Write out the stretch of lines below that begins at the line with "Instruction: Go to My Plans breadcrumb link" and ends at the line with "Click the mailbox", including both, exactly as given and nothing more.

## Saved entries
—————

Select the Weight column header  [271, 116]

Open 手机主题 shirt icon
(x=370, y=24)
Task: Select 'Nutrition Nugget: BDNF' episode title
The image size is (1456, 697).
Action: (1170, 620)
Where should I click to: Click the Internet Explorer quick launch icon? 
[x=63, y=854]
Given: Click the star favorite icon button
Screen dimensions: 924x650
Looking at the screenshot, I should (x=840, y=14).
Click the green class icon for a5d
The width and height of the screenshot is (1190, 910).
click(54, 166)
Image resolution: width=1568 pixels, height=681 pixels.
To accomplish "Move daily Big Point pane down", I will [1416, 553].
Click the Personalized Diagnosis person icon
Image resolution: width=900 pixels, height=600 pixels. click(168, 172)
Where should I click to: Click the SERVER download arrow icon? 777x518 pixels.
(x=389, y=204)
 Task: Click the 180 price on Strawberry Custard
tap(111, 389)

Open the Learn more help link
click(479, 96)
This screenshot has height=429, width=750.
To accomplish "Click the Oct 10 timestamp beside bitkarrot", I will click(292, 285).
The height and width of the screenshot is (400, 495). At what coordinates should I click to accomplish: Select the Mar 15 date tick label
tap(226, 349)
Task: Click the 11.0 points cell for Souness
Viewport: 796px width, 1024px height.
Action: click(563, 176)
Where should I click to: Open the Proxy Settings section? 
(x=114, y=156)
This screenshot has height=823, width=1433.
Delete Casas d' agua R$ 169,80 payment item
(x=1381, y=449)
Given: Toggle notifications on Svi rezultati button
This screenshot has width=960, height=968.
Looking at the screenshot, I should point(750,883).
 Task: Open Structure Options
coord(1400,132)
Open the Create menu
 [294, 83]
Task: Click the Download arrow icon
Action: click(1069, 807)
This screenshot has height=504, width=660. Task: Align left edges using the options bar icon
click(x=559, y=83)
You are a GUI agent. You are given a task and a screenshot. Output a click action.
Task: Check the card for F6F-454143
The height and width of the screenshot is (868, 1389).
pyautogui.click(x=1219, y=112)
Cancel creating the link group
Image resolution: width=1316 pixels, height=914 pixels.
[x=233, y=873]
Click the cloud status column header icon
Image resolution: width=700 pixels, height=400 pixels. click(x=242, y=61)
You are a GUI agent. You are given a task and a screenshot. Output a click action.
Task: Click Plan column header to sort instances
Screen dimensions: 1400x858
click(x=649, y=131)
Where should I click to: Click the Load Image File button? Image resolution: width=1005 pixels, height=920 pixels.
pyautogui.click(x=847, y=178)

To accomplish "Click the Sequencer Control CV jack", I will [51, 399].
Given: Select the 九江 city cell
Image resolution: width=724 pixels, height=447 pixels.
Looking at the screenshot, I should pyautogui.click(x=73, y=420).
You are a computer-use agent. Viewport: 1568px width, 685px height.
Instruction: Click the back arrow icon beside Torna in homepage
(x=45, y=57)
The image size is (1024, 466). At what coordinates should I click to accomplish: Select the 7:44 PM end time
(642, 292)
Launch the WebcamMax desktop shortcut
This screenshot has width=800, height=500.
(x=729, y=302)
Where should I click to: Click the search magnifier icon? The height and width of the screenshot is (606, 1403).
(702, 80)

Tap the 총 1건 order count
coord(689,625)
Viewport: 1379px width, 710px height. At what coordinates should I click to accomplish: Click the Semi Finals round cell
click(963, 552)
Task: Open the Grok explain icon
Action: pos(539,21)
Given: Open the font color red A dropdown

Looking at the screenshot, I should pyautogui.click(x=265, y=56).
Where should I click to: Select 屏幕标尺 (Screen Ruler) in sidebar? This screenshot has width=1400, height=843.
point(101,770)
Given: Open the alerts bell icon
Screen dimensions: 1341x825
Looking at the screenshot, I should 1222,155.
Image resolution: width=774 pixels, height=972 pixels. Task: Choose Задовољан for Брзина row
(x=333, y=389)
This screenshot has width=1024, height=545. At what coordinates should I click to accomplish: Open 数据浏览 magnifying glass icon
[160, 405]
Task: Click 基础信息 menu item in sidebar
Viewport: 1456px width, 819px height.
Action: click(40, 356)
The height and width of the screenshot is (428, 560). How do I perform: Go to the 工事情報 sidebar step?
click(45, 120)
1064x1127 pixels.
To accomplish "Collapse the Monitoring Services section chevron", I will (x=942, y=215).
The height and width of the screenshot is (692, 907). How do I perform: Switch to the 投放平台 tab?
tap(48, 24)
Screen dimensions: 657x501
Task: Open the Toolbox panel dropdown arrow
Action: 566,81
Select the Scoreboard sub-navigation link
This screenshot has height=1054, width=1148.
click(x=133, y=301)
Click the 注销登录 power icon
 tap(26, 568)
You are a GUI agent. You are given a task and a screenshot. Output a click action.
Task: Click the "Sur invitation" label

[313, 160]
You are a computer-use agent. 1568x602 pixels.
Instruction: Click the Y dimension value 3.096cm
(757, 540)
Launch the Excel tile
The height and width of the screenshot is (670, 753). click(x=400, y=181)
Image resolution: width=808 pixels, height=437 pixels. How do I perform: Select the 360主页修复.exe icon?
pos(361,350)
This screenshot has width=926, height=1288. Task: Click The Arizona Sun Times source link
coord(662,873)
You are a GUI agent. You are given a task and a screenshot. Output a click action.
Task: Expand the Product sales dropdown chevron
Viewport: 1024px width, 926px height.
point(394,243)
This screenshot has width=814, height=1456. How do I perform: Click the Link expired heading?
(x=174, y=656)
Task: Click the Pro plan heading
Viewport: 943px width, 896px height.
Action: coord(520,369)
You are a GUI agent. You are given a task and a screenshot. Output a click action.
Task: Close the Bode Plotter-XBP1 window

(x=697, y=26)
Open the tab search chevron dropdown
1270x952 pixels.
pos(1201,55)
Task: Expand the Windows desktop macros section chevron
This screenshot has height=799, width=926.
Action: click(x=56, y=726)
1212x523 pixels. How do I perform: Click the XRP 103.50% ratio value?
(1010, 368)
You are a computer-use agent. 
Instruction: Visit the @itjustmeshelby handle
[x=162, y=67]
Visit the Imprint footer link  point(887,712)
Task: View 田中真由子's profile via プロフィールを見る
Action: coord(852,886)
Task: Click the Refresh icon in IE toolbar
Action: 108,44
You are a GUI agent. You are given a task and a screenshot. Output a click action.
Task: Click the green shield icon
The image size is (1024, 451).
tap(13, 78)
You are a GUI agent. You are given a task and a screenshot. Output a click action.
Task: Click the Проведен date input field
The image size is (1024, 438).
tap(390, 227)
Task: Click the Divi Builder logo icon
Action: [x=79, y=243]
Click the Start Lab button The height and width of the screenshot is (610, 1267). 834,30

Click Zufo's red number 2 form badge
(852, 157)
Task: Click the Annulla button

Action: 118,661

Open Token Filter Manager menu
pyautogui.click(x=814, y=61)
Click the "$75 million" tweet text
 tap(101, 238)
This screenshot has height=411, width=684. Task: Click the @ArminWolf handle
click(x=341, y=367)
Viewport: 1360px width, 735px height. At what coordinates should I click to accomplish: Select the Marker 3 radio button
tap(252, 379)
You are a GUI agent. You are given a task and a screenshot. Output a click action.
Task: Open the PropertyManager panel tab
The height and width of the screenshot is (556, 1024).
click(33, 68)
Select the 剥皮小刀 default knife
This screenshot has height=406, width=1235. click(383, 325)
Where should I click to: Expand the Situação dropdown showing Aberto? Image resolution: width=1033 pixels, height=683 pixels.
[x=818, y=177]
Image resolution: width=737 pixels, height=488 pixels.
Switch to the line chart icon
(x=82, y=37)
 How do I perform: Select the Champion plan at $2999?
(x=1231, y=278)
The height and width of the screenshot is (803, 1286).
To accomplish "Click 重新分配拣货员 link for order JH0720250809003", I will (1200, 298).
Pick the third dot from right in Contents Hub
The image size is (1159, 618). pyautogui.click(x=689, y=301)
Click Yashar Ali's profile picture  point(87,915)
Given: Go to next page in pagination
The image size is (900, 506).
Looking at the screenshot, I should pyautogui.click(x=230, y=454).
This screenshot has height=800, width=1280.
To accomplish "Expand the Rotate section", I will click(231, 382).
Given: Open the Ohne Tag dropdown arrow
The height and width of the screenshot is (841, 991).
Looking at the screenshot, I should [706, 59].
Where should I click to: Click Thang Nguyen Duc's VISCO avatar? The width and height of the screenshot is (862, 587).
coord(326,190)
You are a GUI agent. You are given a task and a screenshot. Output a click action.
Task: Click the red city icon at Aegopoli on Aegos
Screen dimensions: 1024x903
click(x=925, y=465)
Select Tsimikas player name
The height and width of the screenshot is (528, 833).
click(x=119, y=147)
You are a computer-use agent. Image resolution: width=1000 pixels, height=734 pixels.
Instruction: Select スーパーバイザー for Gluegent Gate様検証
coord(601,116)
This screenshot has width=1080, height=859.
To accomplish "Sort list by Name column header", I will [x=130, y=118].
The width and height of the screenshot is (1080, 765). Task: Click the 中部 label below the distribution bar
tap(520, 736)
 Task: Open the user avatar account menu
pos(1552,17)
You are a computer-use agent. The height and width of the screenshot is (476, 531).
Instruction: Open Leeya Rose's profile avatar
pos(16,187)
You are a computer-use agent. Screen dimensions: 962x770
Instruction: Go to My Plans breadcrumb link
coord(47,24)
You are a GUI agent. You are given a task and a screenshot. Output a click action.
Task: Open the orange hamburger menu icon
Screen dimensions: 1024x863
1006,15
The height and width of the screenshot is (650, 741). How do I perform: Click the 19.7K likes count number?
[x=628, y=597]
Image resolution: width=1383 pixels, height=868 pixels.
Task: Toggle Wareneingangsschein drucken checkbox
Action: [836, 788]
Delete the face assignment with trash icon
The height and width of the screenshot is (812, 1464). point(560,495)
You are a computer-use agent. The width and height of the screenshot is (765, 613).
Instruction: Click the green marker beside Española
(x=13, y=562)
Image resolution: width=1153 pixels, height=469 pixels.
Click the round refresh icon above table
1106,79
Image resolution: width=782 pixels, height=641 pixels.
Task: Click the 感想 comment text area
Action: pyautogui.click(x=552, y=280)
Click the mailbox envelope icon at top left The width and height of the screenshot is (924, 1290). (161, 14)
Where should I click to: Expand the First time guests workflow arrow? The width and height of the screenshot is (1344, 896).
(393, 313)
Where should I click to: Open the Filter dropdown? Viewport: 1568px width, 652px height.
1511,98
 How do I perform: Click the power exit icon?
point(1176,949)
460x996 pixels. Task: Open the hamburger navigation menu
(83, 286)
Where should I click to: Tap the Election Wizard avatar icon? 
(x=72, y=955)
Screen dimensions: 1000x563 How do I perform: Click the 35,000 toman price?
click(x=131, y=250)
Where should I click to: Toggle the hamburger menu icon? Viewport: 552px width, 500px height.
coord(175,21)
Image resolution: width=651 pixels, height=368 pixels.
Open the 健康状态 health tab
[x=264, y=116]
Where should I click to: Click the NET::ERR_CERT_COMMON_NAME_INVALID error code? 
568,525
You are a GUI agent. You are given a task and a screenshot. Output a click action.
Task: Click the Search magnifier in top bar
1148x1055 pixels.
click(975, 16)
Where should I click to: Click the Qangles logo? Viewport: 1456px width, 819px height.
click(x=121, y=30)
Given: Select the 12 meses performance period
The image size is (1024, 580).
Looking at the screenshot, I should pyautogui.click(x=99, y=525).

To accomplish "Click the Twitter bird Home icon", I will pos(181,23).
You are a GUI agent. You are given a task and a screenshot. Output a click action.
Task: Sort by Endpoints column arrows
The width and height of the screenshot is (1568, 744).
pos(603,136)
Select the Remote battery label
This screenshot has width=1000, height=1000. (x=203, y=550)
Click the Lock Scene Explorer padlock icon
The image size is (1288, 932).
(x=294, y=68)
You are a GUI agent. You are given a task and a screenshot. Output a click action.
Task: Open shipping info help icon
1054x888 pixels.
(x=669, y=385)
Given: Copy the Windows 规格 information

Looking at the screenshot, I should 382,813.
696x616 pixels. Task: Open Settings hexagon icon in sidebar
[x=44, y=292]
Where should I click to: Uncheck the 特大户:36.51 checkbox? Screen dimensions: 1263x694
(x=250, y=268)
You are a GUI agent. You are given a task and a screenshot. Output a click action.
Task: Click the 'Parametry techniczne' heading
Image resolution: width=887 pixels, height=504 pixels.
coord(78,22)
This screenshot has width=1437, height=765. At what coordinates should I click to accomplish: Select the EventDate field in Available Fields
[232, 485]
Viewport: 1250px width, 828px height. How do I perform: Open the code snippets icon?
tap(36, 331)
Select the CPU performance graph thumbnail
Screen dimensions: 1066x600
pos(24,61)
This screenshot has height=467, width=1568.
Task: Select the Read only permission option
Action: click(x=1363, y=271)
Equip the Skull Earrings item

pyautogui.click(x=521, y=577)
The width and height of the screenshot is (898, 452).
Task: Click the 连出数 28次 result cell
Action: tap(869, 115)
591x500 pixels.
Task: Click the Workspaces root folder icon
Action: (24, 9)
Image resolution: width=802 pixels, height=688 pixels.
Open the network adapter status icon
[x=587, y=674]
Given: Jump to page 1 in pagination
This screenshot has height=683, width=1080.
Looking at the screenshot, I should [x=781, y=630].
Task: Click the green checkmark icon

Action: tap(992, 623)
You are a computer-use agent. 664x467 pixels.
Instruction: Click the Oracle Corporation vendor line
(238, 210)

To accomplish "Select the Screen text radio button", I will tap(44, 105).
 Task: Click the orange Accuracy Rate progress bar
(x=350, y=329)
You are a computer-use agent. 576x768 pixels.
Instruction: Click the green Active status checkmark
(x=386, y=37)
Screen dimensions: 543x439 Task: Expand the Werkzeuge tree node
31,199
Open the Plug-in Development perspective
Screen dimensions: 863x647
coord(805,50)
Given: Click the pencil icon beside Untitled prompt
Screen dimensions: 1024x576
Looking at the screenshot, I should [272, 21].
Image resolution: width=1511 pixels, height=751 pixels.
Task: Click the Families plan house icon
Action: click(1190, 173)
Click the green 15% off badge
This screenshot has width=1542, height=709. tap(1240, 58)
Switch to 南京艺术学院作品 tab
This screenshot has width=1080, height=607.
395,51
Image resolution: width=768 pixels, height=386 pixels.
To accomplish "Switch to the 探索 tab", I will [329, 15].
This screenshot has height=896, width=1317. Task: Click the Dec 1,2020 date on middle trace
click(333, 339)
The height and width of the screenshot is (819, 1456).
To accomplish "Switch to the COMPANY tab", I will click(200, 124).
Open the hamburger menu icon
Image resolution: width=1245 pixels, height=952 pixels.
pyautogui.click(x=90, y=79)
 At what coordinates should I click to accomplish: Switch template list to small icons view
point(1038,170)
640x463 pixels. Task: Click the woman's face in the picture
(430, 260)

—————

## Worked solution
Instruction: Go to My Plans breadcrumb link
coord(47,24)
You are a GUI agent. You are given a task and a screenshot. Output a click action.
Task: Open the orange hamburger menu icon
Screen dimensions: 1024x863
1006,15
The height and width of the screenshot is (650, 741). How do I perform: Click the 19.7K likes count number?
[x=628, y=597]
Image resolution: width=1383 pixels, height=868 pixels.
Task: Toggle Wareneingangsschein drucken checkbox
Action: [836, 788]
Delete the face assignment with trash icon
The height and width of the screenshot is (812, 1464). point(560,495)
You are a computer-use agent. The width and height of the screenshot is (765, 613).
Instruction: Click the green marker beside Española
(x=13, y=562)
Image resolution: width=1153 pixels, height=469 pixels.
Click the round refresh icon above table
1106,79
Image resolution: width=782 pixels, height=641 pixels.
Task: Click the 感想 comment text area
Action: pyautogui.click(x=552, y=280)
Click the mailbox envelope icon at top left The width and height of the screenshot is (924, 1290). (161, 14)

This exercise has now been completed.